You are given a string s.
Your task is to determine whether it is a valid palindrome after:
Ignoring all non-alphanumeric characters
Converting all letters to lowercase
A palindrome reads the same forwards and backwards.
Understanding the Problem
We only care about:
A–Z, a–z
0–9
All other characters (spaces, commas, punctuation, etc.) must be skipped.
Examples:
Input: “A man, a plan, a canal: Panama”
Output: true
Explanation: After filtering → “amanaplanacanalpanama”
Input: “race a car”
Output: false
Input: ” ” (only spaces)
Output: true (empty string is a palindrome)
Approach (Explained in Simple Language)
The most efficient way is to use the two-pointer technique.
Step 1: Set two pointers
left = 0
right = s.length() – 1
Step 2: Move pointers inward
Skip characters that are NOT letters or digits.
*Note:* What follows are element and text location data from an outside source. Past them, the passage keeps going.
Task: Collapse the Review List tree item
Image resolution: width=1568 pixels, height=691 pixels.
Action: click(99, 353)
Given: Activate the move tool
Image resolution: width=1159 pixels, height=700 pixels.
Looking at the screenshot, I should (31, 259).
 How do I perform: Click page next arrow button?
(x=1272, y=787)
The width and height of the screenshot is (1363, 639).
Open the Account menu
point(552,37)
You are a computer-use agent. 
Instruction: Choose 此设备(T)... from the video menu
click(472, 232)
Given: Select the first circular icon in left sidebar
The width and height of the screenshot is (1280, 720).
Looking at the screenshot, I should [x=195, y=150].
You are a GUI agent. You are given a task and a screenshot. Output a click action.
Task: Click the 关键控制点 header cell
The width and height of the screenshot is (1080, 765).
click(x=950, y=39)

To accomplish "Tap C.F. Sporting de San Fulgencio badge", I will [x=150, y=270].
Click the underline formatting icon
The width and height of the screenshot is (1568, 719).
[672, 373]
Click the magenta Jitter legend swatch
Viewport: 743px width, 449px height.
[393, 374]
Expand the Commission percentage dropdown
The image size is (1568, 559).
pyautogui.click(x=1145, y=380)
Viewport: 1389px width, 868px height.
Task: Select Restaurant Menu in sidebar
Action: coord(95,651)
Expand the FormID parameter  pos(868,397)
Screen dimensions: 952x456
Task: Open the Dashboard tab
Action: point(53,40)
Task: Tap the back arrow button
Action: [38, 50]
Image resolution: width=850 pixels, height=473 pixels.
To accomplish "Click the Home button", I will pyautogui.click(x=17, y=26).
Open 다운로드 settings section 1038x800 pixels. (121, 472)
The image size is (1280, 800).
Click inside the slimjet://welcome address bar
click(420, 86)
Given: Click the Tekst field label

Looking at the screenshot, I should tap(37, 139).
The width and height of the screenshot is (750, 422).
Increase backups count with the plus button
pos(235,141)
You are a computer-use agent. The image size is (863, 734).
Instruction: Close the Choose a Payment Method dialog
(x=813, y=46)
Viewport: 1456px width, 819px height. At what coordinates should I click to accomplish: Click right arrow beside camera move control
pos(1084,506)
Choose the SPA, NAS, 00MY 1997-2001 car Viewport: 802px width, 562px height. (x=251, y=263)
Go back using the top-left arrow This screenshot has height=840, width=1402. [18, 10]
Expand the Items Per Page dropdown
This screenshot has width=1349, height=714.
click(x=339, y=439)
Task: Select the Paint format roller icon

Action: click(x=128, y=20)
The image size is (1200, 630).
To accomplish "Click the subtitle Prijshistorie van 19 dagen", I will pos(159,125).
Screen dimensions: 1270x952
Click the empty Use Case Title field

Use Character.isLetterOrDigit(c)
Step 3: Compare characters
Convert both characters to lowercase
If they are not equal → return false
Else move both pointers inward.
Step 4: If pointers cross
Return true.
Time complexity: O(n)
Space complexity: O(1)
This is the optimal solution.
Java Code
public class ValidPalindrome {
public boolean isPalindrome(String s) {
int left = 0;
int right = s.length() - 1;
while (left < right) {
while (left < right && !Character.isLetterOrDigit(s.charAt(left))) {
left++;
}
while (left < right && !Character.isLetterOrDigit(s.charAt(right))) {
right--;
}
if (Character.toLowerCase(s.charAt(left)) !=
Character.toLowerCase(s.charAt(right))) {
return false;
}
left++;
right--;
}
return true;
}
public static void main(String[] args) {
ValidPalindrome sol = new ValidPalindrome();
System.out.println(sol.isPalindrome("A man, a plan, a canal: Panama"));
}
}
Dry Run
Input:
“A man, a plan, a canal: Panama”
Let’s process step by step.
Left pointer at index 0: ‘A’
Right pointer at index 29: ‘a’
Both are alphanumeric.
Compare lowercase:
‘a’ == ‘a’ → OK
Move inward.
Left → ‘ ‘ (space) → skip
Left → ‘m’
Right → ‘m’
Match → move inward.
Left → ‘a’
Right → ‘a’
Match → move inward.
Left → ‘n’
Right → ‘n’
Match → move inward.
Continue this pattern…
Eventually all pairs match.
Pointers cross → return true.
Another dry run:
Input:
“race a car”
String after filtering would be “raceacar”
Check:
r == r
a == a
c == c
e != a → mismatch
Return false.
Why This Approach Works
Two-pointer technique allows us to:
Avoid allocating extra strings
Skip non-alphanumeric characters efficiently
Compare only meaningful characters
Do everything in a single pass
It guarantees O(n) performance and minimal memory usage.